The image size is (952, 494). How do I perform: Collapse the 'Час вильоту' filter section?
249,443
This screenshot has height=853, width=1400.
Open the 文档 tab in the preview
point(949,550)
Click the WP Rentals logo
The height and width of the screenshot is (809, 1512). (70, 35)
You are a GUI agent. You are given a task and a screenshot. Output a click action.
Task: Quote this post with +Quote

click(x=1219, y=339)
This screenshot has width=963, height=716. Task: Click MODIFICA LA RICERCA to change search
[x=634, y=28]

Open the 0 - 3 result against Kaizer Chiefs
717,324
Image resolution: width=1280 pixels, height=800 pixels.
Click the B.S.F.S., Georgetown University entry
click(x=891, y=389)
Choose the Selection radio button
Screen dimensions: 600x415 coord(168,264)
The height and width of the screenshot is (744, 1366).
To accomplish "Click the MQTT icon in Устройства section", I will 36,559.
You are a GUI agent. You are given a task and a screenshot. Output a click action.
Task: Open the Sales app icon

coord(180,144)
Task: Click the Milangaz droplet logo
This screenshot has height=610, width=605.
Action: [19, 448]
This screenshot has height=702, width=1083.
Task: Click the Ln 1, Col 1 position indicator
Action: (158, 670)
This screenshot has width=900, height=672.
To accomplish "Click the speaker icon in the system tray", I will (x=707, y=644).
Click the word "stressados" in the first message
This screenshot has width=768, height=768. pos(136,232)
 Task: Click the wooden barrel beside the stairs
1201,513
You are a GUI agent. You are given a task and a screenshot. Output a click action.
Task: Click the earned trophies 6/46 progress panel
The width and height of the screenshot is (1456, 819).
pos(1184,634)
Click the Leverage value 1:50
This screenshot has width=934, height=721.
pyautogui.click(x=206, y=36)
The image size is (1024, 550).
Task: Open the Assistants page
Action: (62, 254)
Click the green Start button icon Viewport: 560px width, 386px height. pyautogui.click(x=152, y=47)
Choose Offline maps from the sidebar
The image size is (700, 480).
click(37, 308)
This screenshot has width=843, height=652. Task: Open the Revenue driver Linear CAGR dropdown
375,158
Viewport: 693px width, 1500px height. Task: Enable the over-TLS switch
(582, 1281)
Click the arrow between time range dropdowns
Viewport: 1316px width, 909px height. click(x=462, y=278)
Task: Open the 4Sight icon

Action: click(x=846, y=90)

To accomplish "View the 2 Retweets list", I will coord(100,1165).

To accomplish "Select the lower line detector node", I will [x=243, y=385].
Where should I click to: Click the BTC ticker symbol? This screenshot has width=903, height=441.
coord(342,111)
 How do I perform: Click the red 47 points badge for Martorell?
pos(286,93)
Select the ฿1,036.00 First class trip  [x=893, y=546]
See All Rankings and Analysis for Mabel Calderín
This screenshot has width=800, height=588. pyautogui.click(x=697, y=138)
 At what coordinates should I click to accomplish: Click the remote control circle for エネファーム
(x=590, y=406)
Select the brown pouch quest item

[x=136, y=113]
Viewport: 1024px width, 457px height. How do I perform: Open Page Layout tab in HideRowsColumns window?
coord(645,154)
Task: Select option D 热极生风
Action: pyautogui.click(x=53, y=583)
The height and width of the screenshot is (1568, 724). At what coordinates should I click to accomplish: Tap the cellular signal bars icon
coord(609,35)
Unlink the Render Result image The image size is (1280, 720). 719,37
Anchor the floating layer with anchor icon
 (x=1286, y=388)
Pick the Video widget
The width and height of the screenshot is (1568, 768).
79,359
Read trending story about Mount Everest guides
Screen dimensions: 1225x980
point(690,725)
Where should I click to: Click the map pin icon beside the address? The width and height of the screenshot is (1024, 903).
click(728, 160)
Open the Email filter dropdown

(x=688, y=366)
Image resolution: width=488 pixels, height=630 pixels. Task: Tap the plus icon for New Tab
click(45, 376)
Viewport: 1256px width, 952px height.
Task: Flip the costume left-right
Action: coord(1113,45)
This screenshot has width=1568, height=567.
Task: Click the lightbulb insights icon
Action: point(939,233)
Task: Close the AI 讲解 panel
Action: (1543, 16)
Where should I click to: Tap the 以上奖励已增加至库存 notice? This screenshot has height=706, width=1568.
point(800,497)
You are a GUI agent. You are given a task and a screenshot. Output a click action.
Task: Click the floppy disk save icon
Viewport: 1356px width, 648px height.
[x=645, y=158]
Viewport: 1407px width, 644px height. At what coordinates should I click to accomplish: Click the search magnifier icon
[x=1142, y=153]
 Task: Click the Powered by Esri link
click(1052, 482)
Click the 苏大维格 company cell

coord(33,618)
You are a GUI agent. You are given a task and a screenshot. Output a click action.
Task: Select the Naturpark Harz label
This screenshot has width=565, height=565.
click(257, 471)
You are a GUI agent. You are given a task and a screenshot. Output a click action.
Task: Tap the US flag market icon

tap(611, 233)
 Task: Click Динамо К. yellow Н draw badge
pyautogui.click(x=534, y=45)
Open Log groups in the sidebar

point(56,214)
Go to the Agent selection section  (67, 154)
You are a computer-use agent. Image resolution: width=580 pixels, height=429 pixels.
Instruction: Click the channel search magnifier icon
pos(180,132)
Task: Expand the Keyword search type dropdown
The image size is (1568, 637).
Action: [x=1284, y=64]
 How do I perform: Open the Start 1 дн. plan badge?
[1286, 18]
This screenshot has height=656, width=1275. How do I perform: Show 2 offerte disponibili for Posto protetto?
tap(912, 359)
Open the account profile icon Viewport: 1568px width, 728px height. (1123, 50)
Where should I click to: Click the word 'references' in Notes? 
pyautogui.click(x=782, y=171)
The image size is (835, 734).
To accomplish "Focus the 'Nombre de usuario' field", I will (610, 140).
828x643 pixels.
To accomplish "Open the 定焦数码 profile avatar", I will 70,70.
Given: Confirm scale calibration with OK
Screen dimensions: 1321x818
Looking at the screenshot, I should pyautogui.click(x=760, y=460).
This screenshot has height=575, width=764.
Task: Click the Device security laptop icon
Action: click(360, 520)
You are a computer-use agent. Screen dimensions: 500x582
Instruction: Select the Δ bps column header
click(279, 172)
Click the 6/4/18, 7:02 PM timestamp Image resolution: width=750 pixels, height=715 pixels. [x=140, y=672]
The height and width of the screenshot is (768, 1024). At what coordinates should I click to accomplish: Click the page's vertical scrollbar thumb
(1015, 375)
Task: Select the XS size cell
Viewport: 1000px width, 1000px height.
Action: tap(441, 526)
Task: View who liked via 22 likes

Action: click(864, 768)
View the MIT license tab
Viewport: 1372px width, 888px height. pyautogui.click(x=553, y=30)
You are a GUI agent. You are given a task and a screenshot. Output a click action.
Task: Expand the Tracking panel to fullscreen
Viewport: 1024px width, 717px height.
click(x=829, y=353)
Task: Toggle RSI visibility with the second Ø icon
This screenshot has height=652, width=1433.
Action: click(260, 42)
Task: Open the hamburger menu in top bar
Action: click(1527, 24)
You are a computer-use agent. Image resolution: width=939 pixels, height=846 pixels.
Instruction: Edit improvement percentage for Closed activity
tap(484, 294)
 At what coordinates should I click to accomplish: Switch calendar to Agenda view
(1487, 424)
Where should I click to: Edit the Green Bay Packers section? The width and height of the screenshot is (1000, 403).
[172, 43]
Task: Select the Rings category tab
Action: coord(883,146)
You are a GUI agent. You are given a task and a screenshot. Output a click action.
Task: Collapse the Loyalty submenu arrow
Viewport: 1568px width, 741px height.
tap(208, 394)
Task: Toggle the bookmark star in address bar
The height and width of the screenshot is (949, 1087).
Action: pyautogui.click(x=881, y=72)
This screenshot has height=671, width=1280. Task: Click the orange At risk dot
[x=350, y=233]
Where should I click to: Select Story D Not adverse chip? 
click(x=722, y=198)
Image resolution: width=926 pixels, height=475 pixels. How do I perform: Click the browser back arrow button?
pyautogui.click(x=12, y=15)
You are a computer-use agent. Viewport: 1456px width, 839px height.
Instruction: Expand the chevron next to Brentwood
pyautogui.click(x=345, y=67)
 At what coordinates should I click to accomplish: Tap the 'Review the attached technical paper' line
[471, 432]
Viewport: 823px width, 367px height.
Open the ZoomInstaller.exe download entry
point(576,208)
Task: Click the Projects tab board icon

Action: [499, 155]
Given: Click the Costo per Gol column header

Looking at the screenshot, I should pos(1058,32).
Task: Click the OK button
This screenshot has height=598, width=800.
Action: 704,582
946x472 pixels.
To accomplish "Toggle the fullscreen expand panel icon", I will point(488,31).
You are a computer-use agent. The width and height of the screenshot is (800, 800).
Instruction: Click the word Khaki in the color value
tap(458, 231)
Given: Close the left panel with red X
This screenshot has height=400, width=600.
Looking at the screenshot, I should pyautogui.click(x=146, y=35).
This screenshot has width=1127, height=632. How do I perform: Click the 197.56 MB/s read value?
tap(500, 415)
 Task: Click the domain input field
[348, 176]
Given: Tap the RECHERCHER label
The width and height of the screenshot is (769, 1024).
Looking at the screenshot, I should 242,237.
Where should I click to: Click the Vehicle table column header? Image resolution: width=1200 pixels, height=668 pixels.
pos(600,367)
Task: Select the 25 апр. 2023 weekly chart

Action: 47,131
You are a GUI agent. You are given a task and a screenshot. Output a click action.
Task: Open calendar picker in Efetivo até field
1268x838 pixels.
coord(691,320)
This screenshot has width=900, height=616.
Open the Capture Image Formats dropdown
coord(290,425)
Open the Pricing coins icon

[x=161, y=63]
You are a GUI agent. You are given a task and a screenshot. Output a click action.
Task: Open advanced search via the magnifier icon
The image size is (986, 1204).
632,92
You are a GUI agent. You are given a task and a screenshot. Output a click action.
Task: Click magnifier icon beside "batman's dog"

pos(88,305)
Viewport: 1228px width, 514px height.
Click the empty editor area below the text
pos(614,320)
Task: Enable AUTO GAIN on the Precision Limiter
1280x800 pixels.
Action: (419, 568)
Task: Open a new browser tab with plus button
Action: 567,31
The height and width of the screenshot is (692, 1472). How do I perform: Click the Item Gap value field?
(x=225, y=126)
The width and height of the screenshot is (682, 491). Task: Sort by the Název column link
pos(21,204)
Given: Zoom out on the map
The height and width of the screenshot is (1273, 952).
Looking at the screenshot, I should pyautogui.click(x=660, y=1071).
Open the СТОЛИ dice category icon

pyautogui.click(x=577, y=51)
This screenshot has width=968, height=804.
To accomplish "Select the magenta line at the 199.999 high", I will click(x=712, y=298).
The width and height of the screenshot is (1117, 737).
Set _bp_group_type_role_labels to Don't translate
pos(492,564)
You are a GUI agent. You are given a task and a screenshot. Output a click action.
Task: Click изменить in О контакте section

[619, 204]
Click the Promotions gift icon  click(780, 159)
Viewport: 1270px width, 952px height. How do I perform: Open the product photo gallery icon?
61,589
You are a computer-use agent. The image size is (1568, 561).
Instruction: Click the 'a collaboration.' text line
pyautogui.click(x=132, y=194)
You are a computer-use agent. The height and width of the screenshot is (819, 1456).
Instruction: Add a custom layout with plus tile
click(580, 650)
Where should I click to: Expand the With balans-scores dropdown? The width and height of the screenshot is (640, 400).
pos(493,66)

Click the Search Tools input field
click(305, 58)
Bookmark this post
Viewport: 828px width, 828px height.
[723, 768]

★ ★ ★ ★ ★ ★ ★

All lines of the material that contain the word "fullscreen" should be listed.

> _Exercise response_
Task: Expand the Tracking panel to fullscreen
To accomplish "Toggle the fullscreen expand panel icon", I will point(488,31).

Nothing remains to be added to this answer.